RIM has a video that shows how this works:
[youtube=http://www.youtube.com/watch?v=mmND2-fkUD0]
A New Take on Software Keyboards
Although the physical keyboard is BlackBerry’s claim to fame, RIM is trying to change that in BlackBerry 10. Full touchscreen BlackBerry phones will have software keyboards with predictive text. As the user types, suggested words appear above every next possible letter, so after typing “L-E,” the word “learned” appears above “A” and the word “left” appears above “F.” To enter the word, users must swipe upwards from the next letter. Suggestions will improve over time based on what users type most often.
A Camera that Rewinds Time
One of BlackBerry 10’s most impressive features is its camera app, which automatically grabs a few frames before every photo taken. That way, if one of the subjects blinks or makes an odd face, users can “rewind” time for the area around that person’s face, going back to when he or she had a perfect smile. Although some Android phones now offer burst shooting, BlackBerry 10’s ability to selectively edit individual faces–and only when necessary–seems more useful than snapping 10 photos at a time in burst mode.
Here’s another video that demonstrates the feature:
[youtube=http://www.youtube.com/watch?v=hF2cLwPHaNY]
Separation of Business and Pleasure
For enterprise users, a feature called BlackBerry Balance creates separate work and personal profiles on their phones, each with their own apps and information. The business side is encrypted and password-protected, and users can switch between the two profiles at will.
The Actual Phones
RIM plans to announce two BlackBerry phones at its January launch event, and we’ll be surprised if they aren’t similar to two phones that popped up in a leaked video in September, as spotted by CrackBerry.com. One of the phones will apparently have a full touch screen, while the other will supposedly resemble the classic BlackBerry Bold with a physical keyboard on the bottom.
Another purported leak, posted on RapidBerry, claims that the touchscreen phone will have a 4.65-inch 720p display, a 1.5 GHz dual-core processor, 2 GB of RAM, 16 GB of storage, a microSD card slot, an 8-megapixel front-facing camera and a 2-megapixel rear-facing camera. If true, those specs would put the phone on par with others that are on the market now. Not as much is known, however, about the supposed BlackBerry with the physical keyboard.
Questions Remain
We have a general sense of how BlackBerry 10 will work and what the phones might look like, but plenty of details are still unknown. The depth and breadth of BlackBerry 10’s app store is the biggest mystery, though RIM says it will offer “a large catalog of the leading applications from across the globe and across all categories.” We’ll also need to see if RIM will offer connected music and video services similar to Apple‘s iTunes in the Cloud, Google Play and Microsoft‘s Xbox Music and Video. As for availability, no wireless carriers in the United States have said publicly whether they’ll sell BlackBerry 10 devices, but RIM says 50 carriers around the world are testing the phones in their labs.

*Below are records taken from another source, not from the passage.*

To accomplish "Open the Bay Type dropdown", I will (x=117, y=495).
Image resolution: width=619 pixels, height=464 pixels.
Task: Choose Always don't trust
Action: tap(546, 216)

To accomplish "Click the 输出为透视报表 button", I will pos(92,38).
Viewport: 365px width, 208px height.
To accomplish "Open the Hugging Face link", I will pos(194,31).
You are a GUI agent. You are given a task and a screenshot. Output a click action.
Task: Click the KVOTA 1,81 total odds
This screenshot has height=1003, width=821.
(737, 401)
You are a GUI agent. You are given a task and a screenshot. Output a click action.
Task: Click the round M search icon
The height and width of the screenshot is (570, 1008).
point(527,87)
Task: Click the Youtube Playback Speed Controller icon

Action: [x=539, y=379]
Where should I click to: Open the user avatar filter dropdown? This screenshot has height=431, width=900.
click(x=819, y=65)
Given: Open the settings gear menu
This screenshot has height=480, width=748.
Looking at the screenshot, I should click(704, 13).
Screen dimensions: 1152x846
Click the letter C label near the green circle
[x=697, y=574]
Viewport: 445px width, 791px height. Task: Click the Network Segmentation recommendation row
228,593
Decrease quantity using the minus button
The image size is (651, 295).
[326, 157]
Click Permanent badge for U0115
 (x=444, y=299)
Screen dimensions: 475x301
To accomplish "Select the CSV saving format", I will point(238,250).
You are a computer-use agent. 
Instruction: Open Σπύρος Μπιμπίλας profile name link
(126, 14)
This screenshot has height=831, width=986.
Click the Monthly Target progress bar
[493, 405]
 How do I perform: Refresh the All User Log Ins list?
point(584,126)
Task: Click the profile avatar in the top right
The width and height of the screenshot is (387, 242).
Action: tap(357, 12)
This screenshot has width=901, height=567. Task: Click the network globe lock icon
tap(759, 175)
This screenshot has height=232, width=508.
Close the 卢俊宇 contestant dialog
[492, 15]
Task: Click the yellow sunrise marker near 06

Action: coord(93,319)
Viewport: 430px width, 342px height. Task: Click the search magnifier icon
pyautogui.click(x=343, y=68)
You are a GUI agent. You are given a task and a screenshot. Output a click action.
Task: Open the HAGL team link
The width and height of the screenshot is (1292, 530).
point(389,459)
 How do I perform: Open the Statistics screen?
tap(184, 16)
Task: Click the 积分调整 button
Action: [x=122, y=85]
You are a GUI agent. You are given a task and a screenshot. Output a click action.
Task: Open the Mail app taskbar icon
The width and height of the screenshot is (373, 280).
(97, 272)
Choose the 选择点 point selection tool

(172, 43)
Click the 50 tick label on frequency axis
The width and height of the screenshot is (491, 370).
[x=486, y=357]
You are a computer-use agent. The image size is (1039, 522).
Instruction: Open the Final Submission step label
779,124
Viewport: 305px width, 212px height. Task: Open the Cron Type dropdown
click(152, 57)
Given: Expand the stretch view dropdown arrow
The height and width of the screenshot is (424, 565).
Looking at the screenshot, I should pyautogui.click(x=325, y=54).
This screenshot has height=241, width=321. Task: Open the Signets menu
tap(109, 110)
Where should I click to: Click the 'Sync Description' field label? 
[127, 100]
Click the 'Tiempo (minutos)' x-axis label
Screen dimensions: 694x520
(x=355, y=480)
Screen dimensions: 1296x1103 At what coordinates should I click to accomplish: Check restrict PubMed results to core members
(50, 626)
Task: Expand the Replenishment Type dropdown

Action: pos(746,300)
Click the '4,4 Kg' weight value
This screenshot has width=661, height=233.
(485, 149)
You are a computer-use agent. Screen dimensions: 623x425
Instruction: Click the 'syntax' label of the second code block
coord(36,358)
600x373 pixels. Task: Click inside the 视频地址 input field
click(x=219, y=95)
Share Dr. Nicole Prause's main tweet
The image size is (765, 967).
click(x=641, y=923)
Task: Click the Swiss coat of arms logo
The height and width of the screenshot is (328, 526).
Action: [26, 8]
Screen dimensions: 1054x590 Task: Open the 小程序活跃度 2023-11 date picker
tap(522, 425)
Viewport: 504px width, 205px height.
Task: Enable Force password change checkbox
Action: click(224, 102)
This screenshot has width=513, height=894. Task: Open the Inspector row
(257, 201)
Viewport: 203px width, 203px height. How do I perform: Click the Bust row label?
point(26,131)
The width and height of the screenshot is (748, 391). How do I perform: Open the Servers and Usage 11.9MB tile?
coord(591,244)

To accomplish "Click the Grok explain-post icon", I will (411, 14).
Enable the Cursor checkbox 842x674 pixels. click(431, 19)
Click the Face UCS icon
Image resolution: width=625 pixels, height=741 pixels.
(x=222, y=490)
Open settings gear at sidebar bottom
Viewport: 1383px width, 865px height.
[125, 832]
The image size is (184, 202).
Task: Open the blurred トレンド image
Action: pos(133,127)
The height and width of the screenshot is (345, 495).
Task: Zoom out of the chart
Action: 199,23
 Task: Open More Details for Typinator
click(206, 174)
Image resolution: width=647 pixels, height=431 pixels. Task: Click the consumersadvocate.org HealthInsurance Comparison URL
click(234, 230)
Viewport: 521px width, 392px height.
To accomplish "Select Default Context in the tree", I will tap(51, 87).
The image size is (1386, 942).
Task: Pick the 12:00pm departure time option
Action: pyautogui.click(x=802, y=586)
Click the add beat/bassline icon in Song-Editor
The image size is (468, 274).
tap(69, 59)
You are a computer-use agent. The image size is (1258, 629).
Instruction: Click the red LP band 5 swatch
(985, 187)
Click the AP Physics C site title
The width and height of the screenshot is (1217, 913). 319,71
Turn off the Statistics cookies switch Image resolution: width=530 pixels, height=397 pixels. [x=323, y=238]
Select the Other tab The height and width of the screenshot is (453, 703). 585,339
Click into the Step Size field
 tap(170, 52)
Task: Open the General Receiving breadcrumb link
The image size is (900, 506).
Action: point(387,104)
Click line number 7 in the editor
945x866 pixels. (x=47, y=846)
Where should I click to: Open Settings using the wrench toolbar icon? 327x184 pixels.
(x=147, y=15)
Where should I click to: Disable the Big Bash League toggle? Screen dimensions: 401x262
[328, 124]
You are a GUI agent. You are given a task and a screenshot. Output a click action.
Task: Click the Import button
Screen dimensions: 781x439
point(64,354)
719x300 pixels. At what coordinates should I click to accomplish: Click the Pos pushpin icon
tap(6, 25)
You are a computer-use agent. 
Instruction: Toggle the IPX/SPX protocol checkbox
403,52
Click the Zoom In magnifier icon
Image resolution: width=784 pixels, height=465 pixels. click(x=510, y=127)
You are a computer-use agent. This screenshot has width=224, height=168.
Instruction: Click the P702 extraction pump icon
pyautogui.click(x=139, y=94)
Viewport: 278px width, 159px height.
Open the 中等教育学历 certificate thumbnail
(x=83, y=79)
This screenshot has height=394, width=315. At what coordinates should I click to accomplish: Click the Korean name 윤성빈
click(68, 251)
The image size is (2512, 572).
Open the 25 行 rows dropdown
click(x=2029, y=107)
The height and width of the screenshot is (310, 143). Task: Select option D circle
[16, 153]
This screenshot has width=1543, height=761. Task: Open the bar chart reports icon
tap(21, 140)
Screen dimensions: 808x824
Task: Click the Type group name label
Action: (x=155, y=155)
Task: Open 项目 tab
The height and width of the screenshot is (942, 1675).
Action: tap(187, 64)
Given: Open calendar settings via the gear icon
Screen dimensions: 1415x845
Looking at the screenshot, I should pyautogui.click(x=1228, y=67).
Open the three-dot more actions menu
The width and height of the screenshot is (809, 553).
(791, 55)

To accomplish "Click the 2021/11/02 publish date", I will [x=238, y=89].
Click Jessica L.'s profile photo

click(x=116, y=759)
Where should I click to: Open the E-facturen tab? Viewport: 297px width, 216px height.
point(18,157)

There’s also one other nagging question: Has all this time allowed BlackBerry 10 to be flawless? It’s already been more than a year since RIM’s last major software update, BlackBerry 7, and the company has said it’s taking the time to get things right. That sounds good, especially after the disastrous launch of the BlackBerry PlayBook, but we won’t know how RIM has fared until we actually try the hardware.
Once all those details are revealed, the only thing left to see is whether people will still care about the BlackBerry brand after it’s spent more than a year in hiding. For RIM, BlackBerry 10 has always been a long shot, but at least the company is preparing something different and is finally on track to deliver.